Wie ist die wirtschaftliche Situation des Museums nach der Schließzeit durch die Corona-Krise?

Die wirtschaftliche Situation ist nicht gut, wie in jedem Museum derzeit. Das Karl-May-Museum ist allerdings aus meiner Sicht noch nicht insolvenzgefährdet. Ich hatte einen Alert an den Vorstand geschickt und einige Alternativen durchgespielt, wie die Situation finanziell zu stemmen ist. Sehr entscheidend ist: wie viel Besucher jetzt ins Museum kommen. Daher der Aufruf: Kommen Sie bitte alle ins Karl-May-Museum! Die Karl-May-Stiftung befindet sich in einer guten finanziellen Situation, die gGmbH hat ihre Schwierigkeiten, die allerdings corona-bedingt sind. Da bin ich aber hoffnungsfroh, da vom Land Unterstützung in Aussicht gestellt wurde.
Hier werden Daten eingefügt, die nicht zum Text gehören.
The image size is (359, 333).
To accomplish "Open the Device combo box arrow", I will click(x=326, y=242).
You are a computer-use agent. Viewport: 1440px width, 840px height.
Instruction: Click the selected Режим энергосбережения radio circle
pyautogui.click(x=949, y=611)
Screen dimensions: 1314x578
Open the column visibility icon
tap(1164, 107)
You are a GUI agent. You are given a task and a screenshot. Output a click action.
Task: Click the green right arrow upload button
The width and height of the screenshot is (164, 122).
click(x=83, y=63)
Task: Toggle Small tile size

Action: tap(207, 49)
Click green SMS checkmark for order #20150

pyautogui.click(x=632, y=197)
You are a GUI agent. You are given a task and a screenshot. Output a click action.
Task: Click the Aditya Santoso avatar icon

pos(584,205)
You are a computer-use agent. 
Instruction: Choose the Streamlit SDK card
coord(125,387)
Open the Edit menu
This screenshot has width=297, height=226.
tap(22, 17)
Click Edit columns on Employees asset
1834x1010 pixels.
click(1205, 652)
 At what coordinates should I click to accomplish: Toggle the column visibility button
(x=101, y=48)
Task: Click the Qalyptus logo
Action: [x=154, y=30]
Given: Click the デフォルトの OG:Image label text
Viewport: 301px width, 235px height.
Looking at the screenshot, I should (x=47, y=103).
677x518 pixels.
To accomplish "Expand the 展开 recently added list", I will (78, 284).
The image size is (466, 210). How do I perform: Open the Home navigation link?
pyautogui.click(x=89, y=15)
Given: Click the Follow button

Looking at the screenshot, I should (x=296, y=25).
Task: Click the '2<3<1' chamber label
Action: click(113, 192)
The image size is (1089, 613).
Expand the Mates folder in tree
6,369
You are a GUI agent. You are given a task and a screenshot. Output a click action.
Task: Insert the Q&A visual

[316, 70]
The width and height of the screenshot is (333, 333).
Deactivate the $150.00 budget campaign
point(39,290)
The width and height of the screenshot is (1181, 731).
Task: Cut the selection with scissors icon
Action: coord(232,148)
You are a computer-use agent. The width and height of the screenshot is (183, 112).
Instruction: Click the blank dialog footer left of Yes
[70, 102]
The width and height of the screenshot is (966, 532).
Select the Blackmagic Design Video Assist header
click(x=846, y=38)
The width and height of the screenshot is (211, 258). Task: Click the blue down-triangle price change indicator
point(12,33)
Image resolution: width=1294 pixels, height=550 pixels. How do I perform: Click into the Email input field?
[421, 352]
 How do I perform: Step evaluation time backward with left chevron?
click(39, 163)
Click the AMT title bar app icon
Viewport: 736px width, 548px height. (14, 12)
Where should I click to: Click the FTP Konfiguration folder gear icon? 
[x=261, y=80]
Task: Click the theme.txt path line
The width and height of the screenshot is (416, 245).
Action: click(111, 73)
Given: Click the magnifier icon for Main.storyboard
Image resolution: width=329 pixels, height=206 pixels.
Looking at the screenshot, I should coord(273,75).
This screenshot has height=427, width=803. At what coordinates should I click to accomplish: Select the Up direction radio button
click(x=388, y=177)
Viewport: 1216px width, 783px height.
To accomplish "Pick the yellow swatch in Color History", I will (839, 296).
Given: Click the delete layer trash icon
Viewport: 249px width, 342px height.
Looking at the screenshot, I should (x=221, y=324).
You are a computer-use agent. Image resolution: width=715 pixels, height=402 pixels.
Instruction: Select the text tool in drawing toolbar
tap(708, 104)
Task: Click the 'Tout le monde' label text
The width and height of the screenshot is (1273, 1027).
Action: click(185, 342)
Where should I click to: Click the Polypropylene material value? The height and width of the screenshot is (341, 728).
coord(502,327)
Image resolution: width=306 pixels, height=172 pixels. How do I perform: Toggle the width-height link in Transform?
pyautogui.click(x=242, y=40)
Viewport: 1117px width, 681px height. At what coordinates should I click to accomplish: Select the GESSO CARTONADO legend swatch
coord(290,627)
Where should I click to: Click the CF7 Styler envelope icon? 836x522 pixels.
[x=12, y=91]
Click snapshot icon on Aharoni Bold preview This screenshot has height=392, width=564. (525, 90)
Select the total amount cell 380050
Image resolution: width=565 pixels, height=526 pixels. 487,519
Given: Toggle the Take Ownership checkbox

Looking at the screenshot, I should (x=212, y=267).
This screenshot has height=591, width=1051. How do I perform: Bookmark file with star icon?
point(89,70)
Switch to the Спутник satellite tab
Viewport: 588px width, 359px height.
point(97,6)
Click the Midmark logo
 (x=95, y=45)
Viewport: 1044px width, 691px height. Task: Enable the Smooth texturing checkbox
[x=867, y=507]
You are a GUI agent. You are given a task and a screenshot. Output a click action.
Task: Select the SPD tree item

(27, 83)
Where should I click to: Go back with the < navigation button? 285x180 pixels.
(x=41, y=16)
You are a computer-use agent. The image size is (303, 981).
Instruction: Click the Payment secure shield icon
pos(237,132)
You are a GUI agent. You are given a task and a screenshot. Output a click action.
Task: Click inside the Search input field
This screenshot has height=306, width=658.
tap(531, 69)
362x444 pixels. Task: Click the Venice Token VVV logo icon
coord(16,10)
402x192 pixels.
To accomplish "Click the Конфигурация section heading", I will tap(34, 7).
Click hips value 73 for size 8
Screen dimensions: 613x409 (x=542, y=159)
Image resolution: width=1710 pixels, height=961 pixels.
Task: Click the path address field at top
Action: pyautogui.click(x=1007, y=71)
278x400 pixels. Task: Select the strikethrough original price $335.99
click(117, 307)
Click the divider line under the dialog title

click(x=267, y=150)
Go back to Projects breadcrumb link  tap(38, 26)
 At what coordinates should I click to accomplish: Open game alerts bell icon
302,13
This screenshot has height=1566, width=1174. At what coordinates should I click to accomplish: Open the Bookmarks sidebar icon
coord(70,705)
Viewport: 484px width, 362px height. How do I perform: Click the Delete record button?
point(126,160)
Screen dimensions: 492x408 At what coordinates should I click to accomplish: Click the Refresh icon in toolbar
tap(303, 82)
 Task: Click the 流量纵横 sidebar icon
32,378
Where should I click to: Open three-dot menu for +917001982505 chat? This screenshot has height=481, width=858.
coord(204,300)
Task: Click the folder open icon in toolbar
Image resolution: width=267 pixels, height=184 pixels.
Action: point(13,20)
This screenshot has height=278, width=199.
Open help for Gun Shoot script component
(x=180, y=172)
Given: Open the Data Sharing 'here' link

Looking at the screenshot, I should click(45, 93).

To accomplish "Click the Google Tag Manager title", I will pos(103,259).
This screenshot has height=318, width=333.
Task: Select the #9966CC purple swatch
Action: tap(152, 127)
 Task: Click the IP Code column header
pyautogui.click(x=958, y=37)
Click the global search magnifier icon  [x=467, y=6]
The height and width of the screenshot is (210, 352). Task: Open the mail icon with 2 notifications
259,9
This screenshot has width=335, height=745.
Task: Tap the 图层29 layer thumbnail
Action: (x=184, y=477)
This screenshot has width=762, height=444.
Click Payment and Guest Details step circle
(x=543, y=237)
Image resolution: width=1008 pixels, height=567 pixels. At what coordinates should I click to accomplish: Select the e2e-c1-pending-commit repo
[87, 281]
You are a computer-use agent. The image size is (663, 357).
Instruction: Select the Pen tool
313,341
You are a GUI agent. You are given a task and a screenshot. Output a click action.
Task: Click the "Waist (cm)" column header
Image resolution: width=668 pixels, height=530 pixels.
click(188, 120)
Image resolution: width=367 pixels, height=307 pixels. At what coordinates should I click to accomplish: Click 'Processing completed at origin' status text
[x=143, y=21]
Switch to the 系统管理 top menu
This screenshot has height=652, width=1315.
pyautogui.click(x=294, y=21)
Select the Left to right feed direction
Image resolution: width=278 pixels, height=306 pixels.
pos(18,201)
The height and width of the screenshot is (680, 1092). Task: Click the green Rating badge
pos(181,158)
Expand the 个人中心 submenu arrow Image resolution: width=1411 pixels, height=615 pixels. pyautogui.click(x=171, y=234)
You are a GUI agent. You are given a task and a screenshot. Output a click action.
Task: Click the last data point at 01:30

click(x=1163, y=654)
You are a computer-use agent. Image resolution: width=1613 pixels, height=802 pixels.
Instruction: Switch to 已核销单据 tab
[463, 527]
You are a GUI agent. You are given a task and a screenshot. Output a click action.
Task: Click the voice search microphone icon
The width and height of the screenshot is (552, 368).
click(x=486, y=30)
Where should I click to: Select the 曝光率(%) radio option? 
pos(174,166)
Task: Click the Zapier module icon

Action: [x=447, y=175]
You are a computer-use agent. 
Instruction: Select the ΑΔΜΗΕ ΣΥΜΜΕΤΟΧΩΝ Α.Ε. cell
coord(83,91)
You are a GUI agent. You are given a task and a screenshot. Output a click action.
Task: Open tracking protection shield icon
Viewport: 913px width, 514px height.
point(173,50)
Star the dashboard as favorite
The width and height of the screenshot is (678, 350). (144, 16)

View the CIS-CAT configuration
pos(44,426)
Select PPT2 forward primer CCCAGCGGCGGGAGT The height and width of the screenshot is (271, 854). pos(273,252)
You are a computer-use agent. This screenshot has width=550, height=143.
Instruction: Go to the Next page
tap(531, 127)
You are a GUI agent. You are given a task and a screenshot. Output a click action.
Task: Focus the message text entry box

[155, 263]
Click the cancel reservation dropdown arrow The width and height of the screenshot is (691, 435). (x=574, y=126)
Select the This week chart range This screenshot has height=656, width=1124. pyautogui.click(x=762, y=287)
Am Mittwochabend wählte der Radebeuler Stadtrat einen Vertreter der Neuen Rechten zum neuen Kulturamtsleiter. Welche Bedeutung hat diese Personalie für Radebeul und das Karl-May-Museum?

Die Meldung hat mich schockiert. Ich kenne den Herrn nicht, aber das, was man über ihn in Erfahrung bringen kann, stimmt nicht sehr hoffnungsfroh, dass das mit Karl May und dessen Werten, die auch in der Stiftungssatzung verankert sind, in Einklang zu bringen ist.